Agradecería a los anónimos aburridos que malgasten el tiempo en otra cosa hombre que ya somos mayorcitos...

Alicia, gracias por tu denodada defensa, jeje...

Blanche, a mí también. Pero por qué lo dices?

Alice las musas están de vacaciones, parece, pero lo bueno que tienen es que siempre me sorprenden al regresar. Claro, me pillan con las manos en la masa.

dulcinea dijo...

...la historia acojona un poco...pero...olé por esa decisión...¡¡
A ver si te vienen a visistar las musas y nos cuentas como sigue...aunque me puedo hacer una idea.

Daniellha dijo...

José Luis ...disculpa ni idea de lo que está pasando aquí conmigo, tengo que responderle a mi dulce admirador que deje de utilizar tu blog para mandarme mensajes. No voy a responder aquí, lo haré con mucho gusto y agradecimiento en mi blog. Así que querido Coyote no muerdo , lo espero en mi blog. Mil gracias y no moleste al usuario de este, que nada tiene que ver con lo que usted opine de mí. Mil gracias por su atención.

Isthar dijo...

A menudo acabamos contruyendo nuestra propia cárcel con barrotes de lo que creemos sueños cumplidos.

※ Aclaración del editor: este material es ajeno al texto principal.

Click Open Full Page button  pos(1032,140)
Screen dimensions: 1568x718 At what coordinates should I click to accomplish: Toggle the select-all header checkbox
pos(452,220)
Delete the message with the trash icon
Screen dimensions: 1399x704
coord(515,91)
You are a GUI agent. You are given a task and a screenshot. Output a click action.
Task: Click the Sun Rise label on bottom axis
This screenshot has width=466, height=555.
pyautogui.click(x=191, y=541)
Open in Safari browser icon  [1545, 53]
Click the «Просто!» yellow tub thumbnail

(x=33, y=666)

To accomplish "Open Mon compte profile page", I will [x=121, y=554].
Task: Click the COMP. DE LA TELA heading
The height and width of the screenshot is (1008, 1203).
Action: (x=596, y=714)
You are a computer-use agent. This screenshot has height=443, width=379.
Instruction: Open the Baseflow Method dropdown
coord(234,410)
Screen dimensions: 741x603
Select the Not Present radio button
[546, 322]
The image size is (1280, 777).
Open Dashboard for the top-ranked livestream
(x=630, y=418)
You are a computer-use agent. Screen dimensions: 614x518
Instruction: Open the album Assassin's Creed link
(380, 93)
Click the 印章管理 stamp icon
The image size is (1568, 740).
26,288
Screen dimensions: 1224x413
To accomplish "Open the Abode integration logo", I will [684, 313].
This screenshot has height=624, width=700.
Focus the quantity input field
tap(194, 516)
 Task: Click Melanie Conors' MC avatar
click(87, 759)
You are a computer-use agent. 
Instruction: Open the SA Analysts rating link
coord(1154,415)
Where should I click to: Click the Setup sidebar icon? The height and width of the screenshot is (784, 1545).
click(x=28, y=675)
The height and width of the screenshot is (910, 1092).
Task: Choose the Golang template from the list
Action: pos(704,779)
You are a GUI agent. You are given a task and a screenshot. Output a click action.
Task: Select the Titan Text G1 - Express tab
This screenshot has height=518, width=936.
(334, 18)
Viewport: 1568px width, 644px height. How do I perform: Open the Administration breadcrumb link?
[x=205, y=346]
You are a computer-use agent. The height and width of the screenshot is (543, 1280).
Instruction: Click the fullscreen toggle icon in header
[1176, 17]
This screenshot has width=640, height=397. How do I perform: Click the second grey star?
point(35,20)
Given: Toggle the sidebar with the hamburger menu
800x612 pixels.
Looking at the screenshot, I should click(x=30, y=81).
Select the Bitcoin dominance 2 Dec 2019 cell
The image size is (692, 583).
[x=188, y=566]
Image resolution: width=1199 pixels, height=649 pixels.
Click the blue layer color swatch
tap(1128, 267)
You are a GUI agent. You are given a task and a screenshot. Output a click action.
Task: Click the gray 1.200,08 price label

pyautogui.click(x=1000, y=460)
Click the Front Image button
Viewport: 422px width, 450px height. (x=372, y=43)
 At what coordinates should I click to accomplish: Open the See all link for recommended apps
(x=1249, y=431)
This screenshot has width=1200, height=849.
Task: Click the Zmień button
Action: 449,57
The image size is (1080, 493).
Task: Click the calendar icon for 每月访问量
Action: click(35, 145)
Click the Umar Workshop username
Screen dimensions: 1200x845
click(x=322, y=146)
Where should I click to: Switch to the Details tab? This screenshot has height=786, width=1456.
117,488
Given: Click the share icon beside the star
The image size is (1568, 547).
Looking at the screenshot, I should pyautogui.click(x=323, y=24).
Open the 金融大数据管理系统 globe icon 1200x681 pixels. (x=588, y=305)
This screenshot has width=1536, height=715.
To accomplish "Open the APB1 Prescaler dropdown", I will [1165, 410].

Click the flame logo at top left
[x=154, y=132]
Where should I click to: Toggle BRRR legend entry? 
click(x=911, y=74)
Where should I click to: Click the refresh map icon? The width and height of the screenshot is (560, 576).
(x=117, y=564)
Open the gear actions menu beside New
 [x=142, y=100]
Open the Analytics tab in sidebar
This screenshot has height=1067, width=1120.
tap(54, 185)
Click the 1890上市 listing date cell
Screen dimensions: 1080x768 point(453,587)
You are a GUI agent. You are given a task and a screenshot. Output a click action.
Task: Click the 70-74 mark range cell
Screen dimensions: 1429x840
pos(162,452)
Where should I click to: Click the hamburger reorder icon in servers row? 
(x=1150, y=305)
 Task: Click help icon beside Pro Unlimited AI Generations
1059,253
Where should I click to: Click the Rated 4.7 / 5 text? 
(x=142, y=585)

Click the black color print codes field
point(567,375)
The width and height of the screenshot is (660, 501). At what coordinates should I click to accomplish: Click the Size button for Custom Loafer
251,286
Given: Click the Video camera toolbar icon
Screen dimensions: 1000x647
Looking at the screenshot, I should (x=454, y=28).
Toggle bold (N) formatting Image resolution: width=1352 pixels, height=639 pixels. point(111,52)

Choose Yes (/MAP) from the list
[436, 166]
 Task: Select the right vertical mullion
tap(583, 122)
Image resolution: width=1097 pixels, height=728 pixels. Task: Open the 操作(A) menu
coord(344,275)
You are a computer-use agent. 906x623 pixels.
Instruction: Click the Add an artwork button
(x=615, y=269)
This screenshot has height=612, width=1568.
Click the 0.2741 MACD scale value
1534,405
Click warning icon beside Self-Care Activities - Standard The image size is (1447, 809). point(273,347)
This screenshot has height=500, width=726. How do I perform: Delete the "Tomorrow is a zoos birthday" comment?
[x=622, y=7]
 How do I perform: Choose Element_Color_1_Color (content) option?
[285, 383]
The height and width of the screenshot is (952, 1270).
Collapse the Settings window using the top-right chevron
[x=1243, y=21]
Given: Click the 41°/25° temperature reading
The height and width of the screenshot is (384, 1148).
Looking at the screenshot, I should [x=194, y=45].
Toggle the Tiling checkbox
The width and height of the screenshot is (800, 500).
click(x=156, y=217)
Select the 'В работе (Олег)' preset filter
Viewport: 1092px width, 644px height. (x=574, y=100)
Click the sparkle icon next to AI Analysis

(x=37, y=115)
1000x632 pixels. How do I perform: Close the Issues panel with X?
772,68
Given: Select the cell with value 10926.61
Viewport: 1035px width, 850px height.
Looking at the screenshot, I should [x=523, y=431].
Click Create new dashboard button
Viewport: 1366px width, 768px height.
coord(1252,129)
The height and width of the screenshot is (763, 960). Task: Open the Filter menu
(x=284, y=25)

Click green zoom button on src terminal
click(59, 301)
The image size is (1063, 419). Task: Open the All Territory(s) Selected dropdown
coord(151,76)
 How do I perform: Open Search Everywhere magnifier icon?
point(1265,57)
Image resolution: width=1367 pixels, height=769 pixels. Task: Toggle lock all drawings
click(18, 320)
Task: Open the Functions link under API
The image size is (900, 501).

Por suerte nunca es tarde para cambiar de rumbo :)

Un abrazo enorme

Anónimo dijo...

¿Anónimo aburrido? lo que no quieres es que enamore a Danielha, crees que sólo tu eres capaz.
El coyote

Anónimo dijo...

Un chistecillo para relajar el ambiente, y mitigar el mal rollo:

Un vecino de Lepe, se sienta en un tren frente a una voluptuosa rubia, que lleva una pequeña minifalda puesta.

Aunque quiso, no fue capaz de retirar su mirada de los bonitos muslos, y como no era de esperar, se da cuenta de que la chica anda sin ropa interior.

La rubia se da cuenta de que el la mira ahí, y le dice:
- Me estas mirando
- Si, Disculpa -responde sonrojado el hombre, tras quitar su mirada.

Está bien, no te preocupes, responde la mujer. ¿Sabes?, es muy talentosa mira esto: Voy a hacer que mi coño te tire un beso.

La chica sube un poco más la falda para que el hombre tenga una vista completa y despejada. Acto seguido, increíblemente, el coñaco contrae sus labios y le tira un beso con sonido incluido.

El hombre, totalmente asombrado, pregunta que otra cosa puede hacer.

Puedo también hacer que te guiñe, como cerrar un ojo. Y dicho y hecho; el hombre mira asombrado como el jigo le guiña y da un par de pestañazos.

El hombre no podía dar crédito a semejante expresión de raro talento.

La impresionante rubia, ya estaba calentita y le dice: Ven y siéntate a mí lado.

El hombre, cohibido, pero ni corto ni perezoso, se sienta al lado de ella.

La rubia que estaba ya que explotaba de caliente le
pregunta: Quieres meter un par de dedos por ahí?
Paralizado de asombro, el hombre responde:

¡NO ME JODAS QUE TAMBIÉN SABE SILBAR!!!!!!!!!!!!!!!!!!